**EXERCISE TASK**
Starting with the line containing "Click the Τέλος height input field" and going on through the line containing "The image size is (1498, 812).", write those lines out again with "height" swapped for "width" and everything else left unchanged.

**PROVIDED ENTRIES**

• • •

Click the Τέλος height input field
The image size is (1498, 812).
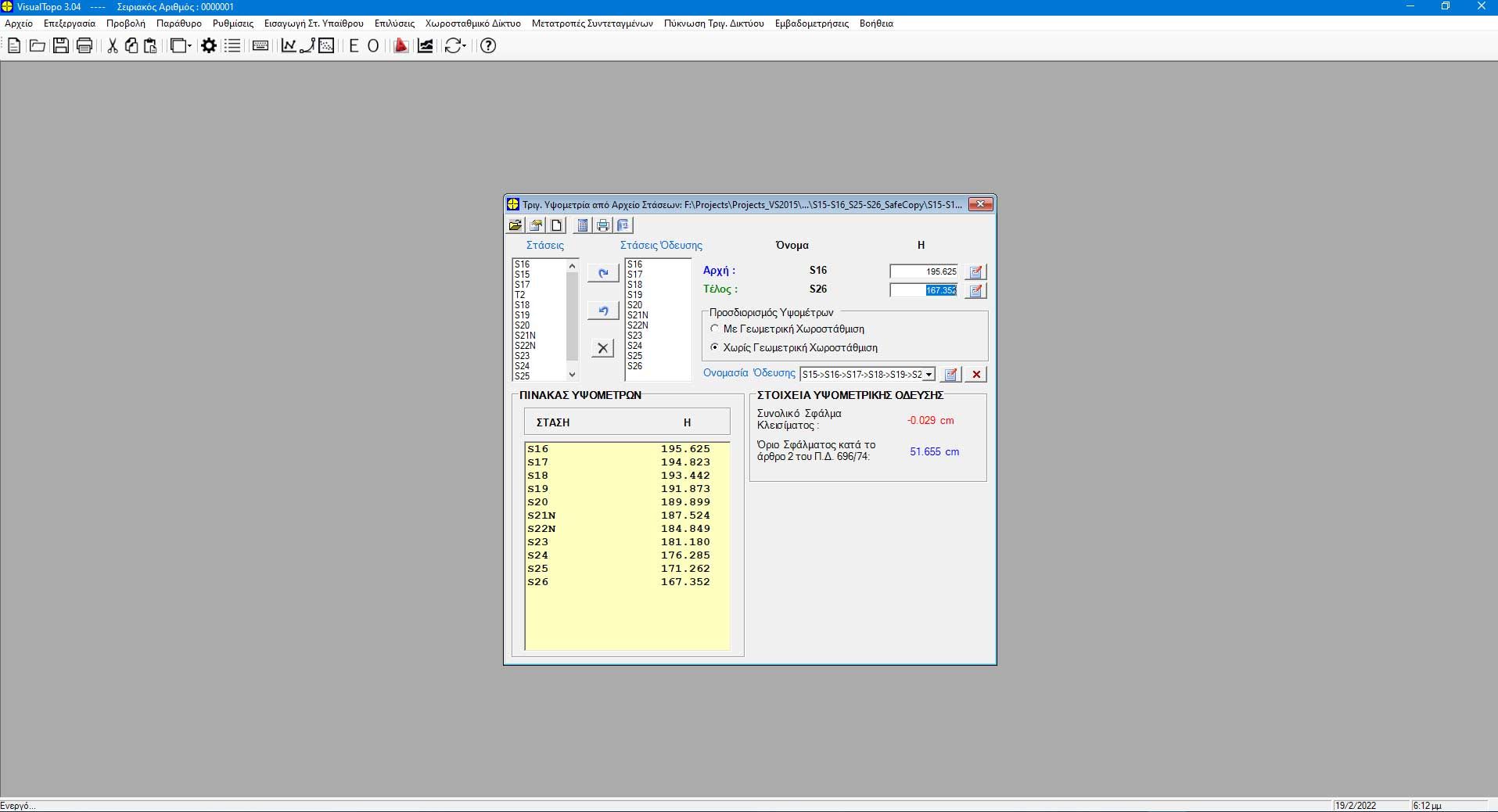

• • •

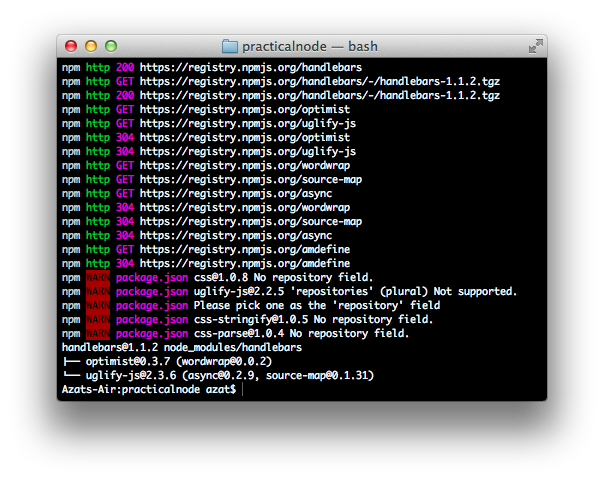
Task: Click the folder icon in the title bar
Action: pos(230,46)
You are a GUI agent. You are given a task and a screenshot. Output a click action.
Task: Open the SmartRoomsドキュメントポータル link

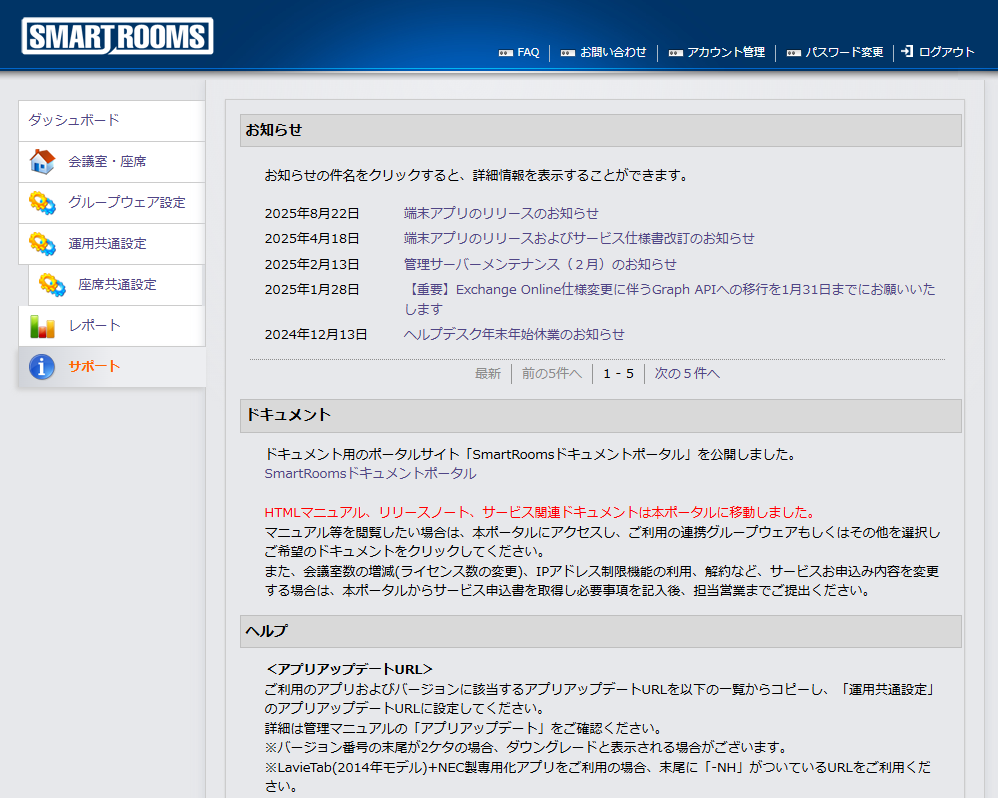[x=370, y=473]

• • •

**TASK OUTPUT**
Click the Τέλος width input field
The image size is (1498, 812).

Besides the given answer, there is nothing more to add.